La polemica sulla marijuana tolta dalla manovra ha monopolizzato il dibattito sulla fiducia alla legge di bilancio. Come spesso accade, hanno preso il sopravvento questioni cariche di valori simbolici più che di zeri nella contabilità. Lo scontro sul fumo, tanto per capirci, è riuscito a fare passare sotto silenzio una serie di dati tutt’altro che trascurabili. Per esempio, le clausole di salvaguardia (aumento di Iva e accise) per il 2020 sono state sterilizzate; ma ne sono state imposte altre, pari a 20,1 miliardi di euro, per il 2021 e ulteriori 27,1 miliardi nel 2022. Tra un anno, insomma, saremo daccapo: il governo in carica farà passare come un trionfo politico sui cattivoni di Bruxelles il fatto di avere sterilizzato le clausole di salvaguardia, e al contempo ne farà inserire altre per il 2023.
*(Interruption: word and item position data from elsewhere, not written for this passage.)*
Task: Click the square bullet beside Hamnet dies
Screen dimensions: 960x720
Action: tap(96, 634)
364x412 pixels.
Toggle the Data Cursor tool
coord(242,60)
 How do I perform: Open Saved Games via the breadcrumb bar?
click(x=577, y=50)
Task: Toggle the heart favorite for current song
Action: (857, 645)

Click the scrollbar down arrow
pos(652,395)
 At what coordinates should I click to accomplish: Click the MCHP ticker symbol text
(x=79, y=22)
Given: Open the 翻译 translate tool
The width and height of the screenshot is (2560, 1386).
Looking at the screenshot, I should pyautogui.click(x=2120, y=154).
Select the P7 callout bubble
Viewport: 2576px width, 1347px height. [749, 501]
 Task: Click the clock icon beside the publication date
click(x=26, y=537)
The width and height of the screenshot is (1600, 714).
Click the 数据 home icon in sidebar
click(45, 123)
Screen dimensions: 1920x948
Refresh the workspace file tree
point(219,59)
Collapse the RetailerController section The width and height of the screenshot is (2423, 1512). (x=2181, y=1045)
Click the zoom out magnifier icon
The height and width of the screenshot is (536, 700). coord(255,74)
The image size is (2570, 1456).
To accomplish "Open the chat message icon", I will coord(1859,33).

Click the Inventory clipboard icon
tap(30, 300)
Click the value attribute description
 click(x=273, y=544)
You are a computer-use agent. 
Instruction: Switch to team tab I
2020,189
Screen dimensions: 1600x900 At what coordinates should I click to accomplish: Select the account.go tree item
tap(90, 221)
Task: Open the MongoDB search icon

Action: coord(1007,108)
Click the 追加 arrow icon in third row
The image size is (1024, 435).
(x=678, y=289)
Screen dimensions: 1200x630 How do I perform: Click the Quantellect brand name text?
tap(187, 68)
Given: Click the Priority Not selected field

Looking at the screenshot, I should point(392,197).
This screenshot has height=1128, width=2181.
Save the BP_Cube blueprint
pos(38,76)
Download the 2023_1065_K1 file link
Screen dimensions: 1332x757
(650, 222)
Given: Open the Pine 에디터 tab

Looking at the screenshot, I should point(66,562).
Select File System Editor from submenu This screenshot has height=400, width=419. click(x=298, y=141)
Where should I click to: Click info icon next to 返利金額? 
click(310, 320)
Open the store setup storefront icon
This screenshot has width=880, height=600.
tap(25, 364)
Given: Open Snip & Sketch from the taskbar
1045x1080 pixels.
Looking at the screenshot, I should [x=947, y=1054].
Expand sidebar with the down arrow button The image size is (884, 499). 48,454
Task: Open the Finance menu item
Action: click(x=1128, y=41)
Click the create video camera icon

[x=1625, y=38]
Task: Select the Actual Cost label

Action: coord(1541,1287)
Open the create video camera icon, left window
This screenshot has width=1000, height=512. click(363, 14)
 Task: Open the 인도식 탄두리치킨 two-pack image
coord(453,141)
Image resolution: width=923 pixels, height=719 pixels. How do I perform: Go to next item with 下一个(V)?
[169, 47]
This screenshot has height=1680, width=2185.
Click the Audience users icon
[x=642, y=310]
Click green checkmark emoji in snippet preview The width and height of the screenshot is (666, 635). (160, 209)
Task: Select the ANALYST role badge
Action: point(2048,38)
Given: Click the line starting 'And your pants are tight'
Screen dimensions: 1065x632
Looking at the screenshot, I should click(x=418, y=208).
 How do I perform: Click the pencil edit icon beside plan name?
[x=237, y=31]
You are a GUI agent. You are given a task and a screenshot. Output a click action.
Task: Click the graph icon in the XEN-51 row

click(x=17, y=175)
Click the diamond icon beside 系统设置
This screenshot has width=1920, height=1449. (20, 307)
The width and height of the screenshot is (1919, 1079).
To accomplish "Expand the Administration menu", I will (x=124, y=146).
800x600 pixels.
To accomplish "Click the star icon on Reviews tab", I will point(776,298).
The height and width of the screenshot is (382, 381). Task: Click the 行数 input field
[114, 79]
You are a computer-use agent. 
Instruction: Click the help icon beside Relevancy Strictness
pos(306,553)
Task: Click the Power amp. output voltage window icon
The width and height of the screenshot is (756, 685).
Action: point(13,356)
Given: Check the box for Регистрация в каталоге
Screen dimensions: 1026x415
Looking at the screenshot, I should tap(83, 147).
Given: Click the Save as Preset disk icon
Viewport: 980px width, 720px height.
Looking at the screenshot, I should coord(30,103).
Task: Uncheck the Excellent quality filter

Si è giunti a questo voto di fiducia in un clima di generale confusione, sia nella maggioranza sia all’opposizione. È il sintomo di una mancanza di strategia complessiva. Si naviga a vista, il che sorprende soprattutto se si guarda al campo che i sondaggi danno saldamente in testa nel Paese, anche se non al governo, cioè il centrodestra. Nella maggioranza regna il caos tra i grillini, con Luigi Di Maio che si circonda di “facilitatori” per fare non si capisce bene che cosa, se non per evidenziare che il leader politico a 5 Stelle annaspa come un bimbo incapace di nuotare buttato in mare.



Sull’altro campo, c’è da capire il senso della mossa salviniana di proporre un confronto bipartisan su 5 priorità del Paese. Politiche di crescita, giustizia, risparmio, infrastrutture e salute. Manca, incredibilmente, la questione migratoria e della sicurezza: forse i leghisti sono così pieni di sé stessi da pensare di averla già risolta una volta per tutte. Avanzata dal leader considerato più divisivo, la proposta contiene un vero paradosso e probabilmente si iscrive nella strategia di abbandonare i toni da barricata per fare apparire la Lega più conciliante. È una riconversione profonda del salvinismo che richiede tempo e spalle larghe.



L’aspetto più strano, tuttavia, non è che il Salvini diplomatico in giacca e cravatta abbia ormai preso il sopravvento sul Salvini ministro con la felpa. Sorprende invece che il leader del centrodestra si sia rivolto prima al Pd e al M5s che ai suoi cosiddetti alleati, cioè Fratelli d’Italia e Forza Italia. È stata Giorgia Meloni a sottolineare questa contraddizione e così a indebolire la proposta di Salvini. Al punto che il tavolo auspicato dall’ex ministro dell’Interno è andato deserto: nessuno ha raccolto il suo invito.

Davvero Salvini pensava di fare il king maker della situazione? Più probabile che, cercando di stanare alleati e avversari, il leghista abbia in realtà guadagnato tempo per sé. Egli deve capire che cosa fare dopo il risultato dell’Emilia-Romagna, sul quale ha puntato moltissimo ma il cui esito è sempre più incerto. La leghista Lucia Borgonzoni non sta facendo una campagna efficace mentre Stefano Bonaccini sembra consolidarsi come il candidato “meno peggio”.

E poi c’è il problema di dare sostanza a quei 5 punti su cui Salvini ha chiamato al confronto. Quali idee ha lui sul futuro del Paese, su crescita, giustizia, eccetera? Non è ancora ben chiaro. Al momento la strategia sembra quella di non dare troppo fastidio al guidatore, cioè al governo, per evitare il rischio di diventare guidatori senza avere la patente.